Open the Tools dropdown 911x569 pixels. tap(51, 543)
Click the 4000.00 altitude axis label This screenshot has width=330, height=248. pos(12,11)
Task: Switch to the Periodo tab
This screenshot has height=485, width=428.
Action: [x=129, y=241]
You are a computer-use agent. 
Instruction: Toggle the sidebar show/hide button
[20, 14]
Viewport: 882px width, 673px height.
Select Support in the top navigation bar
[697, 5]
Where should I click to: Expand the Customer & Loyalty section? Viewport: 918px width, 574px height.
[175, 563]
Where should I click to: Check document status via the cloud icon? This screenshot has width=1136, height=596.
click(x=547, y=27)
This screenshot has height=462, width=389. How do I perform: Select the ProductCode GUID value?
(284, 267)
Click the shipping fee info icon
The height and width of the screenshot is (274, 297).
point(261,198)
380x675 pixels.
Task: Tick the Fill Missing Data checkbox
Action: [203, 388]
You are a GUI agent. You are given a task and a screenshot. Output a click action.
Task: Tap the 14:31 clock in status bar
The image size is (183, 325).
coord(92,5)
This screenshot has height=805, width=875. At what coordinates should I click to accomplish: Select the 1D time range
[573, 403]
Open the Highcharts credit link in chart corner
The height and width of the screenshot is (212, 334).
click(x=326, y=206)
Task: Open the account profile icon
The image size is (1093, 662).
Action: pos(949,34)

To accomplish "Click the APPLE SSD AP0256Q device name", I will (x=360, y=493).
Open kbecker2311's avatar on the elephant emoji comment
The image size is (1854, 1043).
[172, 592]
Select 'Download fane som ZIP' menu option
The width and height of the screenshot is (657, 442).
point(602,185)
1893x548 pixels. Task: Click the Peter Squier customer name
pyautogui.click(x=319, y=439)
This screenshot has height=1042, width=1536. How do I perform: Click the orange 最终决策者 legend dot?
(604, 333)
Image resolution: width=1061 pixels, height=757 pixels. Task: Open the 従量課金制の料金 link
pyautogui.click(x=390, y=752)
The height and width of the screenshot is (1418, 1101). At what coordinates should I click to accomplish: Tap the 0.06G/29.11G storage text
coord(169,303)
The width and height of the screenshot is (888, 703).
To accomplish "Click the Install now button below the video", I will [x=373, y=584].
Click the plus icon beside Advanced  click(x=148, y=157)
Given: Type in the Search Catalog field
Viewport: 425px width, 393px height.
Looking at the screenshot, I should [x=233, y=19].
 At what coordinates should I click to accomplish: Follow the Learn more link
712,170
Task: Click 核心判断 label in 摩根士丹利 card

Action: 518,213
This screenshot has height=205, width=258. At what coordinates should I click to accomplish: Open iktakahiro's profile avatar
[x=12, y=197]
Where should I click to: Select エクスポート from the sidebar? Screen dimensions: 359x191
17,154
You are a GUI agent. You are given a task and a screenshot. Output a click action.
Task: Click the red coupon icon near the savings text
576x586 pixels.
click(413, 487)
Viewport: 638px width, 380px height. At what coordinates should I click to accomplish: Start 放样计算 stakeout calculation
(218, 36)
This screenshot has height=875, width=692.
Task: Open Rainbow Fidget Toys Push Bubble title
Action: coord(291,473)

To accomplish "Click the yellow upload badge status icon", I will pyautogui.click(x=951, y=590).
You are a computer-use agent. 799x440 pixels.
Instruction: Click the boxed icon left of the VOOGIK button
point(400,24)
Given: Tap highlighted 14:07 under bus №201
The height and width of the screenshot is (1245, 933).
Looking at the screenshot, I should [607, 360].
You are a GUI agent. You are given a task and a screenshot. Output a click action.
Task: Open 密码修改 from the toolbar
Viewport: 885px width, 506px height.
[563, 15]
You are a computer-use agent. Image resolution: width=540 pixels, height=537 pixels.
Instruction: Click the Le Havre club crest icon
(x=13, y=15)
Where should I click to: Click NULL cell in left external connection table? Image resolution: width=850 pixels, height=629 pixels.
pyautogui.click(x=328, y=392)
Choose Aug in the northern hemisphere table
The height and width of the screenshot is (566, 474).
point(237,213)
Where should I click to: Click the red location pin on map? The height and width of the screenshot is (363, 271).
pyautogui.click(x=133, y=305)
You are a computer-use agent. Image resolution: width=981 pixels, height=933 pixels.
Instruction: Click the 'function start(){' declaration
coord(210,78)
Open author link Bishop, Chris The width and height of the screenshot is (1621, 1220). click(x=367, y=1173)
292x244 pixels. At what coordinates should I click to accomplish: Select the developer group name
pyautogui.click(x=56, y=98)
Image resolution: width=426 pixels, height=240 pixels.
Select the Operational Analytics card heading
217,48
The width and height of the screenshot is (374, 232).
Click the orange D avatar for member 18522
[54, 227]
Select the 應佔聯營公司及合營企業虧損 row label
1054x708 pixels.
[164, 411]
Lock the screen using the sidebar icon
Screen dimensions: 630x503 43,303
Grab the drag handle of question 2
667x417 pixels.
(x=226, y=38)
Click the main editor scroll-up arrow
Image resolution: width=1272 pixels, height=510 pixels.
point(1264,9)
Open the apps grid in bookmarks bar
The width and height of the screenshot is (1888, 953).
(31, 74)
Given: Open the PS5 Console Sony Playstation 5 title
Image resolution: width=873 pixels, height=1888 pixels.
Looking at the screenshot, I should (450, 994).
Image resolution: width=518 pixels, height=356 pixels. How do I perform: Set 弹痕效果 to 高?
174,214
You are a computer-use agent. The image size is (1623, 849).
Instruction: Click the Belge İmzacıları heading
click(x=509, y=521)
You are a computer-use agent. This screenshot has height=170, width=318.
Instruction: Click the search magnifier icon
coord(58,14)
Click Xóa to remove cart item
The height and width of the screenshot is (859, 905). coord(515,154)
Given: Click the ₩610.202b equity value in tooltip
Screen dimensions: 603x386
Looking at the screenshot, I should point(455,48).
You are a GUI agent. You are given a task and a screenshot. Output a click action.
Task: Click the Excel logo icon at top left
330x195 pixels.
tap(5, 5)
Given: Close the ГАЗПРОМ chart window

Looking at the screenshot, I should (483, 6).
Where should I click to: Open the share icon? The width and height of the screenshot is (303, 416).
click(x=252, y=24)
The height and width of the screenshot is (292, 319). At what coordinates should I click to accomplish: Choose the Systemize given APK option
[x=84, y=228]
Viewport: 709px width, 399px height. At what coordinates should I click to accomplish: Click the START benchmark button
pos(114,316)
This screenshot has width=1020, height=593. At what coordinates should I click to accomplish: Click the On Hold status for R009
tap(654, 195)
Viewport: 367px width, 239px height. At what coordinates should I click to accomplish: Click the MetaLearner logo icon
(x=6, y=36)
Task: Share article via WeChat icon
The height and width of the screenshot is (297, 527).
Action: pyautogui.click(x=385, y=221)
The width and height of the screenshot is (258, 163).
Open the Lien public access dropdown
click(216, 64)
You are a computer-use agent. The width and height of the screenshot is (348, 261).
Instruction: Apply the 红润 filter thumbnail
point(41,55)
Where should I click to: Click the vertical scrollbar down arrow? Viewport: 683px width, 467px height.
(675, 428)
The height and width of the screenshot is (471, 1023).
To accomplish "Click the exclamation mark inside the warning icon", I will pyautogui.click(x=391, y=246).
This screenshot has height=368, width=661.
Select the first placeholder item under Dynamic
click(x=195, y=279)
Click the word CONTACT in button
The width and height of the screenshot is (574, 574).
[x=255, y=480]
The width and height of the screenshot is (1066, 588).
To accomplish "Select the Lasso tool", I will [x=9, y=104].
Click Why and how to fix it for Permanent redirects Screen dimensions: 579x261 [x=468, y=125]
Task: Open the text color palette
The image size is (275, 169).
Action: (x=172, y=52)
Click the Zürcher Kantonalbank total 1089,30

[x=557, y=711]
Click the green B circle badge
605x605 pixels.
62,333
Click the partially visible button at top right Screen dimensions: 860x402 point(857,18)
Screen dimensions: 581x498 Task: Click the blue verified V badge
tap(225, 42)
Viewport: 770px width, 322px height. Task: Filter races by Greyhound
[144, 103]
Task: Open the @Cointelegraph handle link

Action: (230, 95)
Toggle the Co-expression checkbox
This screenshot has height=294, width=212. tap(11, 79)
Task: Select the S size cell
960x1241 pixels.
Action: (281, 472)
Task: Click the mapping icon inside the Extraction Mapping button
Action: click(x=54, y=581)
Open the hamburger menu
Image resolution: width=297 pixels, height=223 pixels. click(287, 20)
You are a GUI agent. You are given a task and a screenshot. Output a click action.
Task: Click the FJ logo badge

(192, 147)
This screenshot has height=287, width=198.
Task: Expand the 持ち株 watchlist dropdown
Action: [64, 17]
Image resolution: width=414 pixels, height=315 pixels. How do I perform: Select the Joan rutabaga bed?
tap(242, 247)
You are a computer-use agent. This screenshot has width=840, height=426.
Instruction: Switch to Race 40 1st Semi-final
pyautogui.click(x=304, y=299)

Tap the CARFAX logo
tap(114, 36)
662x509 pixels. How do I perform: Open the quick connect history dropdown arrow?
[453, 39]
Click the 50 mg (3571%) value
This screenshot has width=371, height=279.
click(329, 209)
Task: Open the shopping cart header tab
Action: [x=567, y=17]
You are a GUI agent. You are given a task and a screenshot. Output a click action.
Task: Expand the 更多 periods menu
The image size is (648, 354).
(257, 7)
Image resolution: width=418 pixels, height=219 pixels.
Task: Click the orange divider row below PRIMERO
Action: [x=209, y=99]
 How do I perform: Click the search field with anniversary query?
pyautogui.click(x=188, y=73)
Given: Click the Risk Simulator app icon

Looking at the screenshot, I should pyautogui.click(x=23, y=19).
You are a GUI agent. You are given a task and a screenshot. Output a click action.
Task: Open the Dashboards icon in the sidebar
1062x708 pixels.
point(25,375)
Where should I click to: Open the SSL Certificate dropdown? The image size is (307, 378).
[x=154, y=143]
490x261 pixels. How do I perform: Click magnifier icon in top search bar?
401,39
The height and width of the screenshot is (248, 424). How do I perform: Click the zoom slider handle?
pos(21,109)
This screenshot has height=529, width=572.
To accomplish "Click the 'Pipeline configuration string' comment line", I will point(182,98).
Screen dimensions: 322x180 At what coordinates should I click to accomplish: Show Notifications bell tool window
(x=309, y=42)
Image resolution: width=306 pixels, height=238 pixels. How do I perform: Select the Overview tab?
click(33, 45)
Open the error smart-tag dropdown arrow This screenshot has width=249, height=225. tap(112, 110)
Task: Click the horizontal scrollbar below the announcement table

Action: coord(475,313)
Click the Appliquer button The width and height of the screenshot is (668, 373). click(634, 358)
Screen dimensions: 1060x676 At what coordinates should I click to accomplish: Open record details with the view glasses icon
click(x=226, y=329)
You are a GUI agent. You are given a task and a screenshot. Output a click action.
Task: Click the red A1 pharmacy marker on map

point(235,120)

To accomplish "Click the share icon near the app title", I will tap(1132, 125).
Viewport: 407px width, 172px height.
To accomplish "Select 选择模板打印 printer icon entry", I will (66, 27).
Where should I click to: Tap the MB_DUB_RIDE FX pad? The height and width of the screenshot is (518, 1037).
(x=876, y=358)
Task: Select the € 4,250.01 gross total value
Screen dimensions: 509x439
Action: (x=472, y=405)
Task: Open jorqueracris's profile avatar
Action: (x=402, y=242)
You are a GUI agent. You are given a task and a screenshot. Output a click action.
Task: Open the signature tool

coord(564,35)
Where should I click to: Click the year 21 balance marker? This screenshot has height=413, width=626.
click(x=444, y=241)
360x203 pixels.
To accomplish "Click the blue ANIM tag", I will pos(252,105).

◇ ◇ ◇ ◇ ◇ ◇ ◇

* Task brief: Take the line above containing "Lock the screen using the sidebar icon", the line containing "has height=170, width=318.", and all lines in between, and copy them exactly without anything else.

* Expected answer:
Lock the screen using the sidebar icon
Screen dimensions: 630x503 43,303
Grab the drag handle of question 2
667x417 pixels.
(x=226, y=38)
Click the main editor scroll-up arrow
Image resolution: width=1272 pixels, height=510 pixels.
point(1264,9)
Open the apps grid in bookmarks bar
The width and height of the screenshot is (1888, 953).
(31, 74)
Given: Open the PS5 Console Sony Playstation 5 title
Image resolution: width=873 pixels, height=1888 pixels.
Looking at the screenshot, I should (450, 994).
Image resolution: width=518 pixels, height=356 pixels. How do I perform: Set 弹痕效果 to 高?
174,214
You are a computer-use agent. The image size is (1623, 849).
Instruction: Click the Belge İmzacıları heading
click(x=509, y=521)
You are a computer-use agent. This screenshot has height=170, width=318.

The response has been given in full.